> [ABOUT THIS TASK]: Copy out the lines below that hold the word "divider".

> [EXCERPTED DATA]:
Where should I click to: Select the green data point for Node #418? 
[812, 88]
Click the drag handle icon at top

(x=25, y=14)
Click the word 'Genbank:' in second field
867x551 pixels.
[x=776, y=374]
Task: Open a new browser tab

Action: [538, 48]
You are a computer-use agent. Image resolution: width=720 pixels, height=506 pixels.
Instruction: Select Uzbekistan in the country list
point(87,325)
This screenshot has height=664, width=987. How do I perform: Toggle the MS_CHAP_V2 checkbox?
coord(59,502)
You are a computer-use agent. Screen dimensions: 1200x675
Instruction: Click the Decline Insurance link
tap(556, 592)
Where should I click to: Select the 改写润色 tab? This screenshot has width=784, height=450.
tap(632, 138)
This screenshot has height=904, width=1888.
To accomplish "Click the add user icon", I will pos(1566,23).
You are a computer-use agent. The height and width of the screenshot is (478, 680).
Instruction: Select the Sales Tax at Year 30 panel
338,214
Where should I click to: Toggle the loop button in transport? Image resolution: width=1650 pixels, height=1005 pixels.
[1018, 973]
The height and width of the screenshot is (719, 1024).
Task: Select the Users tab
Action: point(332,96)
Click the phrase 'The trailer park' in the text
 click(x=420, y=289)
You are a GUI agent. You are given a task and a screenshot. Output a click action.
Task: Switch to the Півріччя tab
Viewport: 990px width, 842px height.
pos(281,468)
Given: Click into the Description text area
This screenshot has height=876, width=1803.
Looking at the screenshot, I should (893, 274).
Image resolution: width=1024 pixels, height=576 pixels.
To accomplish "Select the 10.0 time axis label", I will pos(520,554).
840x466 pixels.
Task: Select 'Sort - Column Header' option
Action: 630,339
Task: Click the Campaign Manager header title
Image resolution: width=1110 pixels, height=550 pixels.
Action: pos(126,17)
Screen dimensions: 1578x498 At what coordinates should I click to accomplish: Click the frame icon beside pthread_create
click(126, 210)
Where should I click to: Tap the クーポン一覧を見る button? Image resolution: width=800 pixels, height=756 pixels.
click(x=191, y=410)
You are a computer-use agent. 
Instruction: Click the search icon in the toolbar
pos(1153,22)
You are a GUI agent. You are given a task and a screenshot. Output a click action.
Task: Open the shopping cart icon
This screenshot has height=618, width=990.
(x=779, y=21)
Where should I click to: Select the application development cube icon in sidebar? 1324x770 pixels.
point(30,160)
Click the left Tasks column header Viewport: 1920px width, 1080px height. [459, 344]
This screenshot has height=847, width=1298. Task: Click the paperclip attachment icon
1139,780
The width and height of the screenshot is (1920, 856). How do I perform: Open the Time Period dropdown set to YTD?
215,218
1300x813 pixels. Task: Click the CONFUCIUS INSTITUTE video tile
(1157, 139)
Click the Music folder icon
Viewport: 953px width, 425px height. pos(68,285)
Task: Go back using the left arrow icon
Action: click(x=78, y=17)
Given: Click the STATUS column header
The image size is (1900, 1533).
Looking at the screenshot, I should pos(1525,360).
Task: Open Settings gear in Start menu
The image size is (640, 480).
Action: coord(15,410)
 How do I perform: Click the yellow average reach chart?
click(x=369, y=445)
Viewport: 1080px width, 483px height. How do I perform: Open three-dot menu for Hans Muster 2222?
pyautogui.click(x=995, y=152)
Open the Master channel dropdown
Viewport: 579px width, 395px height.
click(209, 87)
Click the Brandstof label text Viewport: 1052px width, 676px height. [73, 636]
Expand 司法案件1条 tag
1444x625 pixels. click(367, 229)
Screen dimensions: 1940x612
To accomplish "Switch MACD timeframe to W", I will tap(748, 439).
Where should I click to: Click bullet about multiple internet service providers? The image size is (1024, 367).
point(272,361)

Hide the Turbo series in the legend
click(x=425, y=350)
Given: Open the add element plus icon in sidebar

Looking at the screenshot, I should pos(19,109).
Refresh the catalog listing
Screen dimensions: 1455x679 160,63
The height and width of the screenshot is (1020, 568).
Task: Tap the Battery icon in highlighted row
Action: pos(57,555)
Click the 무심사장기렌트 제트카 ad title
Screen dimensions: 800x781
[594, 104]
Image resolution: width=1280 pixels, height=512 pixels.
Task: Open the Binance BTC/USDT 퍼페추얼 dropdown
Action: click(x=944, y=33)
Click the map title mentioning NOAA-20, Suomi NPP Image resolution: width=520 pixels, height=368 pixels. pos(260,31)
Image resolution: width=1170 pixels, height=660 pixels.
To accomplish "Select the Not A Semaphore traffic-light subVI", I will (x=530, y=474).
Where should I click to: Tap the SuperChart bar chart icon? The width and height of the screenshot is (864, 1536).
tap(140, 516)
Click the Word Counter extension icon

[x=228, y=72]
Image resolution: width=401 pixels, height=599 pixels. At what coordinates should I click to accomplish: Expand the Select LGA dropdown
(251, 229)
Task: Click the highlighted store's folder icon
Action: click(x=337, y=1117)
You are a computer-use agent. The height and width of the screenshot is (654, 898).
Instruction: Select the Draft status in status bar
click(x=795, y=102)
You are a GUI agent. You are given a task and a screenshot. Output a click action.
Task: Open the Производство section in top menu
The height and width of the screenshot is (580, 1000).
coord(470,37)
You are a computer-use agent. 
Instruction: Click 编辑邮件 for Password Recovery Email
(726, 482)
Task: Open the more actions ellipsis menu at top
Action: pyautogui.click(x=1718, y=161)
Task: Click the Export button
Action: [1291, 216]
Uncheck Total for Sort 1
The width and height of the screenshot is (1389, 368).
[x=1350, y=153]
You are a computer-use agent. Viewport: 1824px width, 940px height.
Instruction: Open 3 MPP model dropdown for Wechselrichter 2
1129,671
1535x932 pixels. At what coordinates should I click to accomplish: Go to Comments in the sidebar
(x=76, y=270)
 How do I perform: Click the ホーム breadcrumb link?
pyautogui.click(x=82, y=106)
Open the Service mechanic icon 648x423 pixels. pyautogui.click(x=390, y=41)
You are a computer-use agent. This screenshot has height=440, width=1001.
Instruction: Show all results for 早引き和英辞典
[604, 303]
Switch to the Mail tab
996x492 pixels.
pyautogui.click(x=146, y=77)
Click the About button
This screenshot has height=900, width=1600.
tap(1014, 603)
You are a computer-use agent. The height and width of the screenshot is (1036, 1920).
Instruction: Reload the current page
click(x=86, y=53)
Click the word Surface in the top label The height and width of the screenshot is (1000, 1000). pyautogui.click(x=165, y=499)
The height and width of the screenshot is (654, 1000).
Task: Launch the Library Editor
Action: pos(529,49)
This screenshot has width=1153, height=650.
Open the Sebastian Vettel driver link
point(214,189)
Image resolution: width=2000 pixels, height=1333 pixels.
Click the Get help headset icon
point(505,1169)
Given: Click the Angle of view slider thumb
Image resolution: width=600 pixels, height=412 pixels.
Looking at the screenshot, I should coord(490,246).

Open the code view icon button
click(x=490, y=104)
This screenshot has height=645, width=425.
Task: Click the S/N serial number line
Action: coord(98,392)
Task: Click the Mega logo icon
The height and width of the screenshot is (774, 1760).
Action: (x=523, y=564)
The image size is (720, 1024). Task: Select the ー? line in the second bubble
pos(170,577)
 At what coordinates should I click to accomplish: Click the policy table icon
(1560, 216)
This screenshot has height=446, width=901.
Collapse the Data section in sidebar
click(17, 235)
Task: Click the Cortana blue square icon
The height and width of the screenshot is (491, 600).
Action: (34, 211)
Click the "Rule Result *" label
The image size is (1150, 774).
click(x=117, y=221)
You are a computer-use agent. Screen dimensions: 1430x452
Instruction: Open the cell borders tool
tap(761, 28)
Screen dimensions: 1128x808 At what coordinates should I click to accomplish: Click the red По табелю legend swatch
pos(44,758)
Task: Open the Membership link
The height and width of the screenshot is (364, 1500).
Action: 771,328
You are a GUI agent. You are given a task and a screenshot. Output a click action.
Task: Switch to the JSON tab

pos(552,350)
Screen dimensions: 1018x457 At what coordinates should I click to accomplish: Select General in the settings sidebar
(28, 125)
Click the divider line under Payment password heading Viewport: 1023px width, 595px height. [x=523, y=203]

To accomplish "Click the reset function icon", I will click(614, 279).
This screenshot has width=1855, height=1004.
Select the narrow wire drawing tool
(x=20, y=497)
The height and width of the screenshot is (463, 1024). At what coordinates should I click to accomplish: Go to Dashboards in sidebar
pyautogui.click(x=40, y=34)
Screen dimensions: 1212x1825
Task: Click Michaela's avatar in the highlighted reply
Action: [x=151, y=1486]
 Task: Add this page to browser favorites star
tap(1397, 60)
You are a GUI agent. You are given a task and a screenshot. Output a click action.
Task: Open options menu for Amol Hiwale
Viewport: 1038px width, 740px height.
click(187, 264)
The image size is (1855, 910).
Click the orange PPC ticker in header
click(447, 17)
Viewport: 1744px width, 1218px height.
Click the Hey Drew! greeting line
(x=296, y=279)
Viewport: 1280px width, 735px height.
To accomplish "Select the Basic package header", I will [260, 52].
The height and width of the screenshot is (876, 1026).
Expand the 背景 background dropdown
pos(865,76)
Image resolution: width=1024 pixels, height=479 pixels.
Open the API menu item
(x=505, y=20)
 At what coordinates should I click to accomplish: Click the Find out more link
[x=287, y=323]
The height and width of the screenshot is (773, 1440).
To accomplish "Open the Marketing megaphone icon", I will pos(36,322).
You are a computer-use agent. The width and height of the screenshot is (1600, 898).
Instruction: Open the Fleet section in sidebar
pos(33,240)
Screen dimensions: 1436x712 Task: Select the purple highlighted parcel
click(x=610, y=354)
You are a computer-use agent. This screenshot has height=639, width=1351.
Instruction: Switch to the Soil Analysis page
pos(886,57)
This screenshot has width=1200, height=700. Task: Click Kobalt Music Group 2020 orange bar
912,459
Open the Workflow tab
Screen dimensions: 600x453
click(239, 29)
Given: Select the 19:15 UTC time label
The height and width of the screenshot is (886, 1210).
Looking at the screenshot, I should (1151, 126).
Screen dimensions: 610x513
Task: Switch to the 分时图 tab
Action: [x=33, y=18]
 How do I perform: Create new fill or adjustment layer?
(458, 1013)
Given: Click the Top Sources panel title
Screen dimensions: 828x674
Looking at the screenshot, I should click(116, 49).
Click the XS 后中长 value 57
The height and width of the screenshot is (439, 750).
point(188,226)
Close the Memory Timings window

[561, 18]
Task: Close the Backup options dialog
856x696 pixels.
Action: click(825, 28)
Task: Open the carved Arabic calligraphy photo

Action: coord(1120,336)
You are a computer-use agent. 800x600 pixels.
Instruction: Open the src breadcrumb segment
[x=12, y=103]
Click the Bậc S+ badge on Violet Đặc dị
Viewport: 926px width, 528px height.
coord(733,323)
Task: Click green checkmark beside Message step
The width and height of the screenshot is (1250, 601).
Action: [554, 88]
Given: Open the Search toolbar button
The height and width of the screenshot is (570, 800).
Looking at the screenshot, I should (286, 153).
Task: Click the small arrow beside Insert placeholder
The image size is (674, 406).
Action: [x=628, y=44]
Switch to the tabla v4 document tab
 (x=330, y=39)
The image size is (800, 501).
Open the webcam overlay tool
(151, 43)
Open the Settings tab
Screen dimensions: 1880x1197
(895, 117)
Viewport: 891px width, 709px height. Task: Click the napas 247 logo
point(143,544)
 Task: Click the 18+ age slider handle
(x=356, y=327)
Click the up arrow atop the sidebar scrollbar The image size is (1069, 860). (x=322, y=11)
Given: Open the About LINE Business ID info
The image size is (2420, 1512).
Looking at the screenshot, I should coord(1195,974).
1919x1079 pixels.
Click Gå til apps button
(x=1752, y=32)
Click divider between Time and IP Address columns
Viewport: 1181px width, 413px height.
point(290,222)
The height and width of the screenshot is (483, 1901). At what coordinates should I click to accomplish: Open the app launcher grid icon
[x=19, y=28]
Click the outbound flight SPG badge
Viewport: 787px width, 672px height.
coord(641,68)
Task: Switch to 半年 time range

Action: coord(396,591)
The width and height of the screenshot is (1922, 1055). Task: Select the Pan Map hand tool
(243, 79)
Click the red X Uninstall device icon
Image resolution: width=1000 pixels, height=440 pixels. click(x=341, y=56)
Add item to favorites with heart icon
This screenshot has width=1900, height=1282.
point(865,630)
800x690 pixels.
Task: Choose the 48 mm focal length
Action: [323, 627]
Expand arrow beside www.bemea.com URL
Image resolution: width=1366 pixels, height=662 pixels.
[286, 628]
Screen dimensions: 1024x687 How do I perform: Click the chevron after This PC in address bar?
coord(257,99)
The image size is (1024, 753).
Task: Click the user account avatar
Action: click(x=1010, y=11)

> [SOLUTION FOR THIS EXERCISE]:
Click the divider line under Payment password heading Viewport: 1023px width, 595px height. [x=523, y=203]
Click divider between Time and IP Address columns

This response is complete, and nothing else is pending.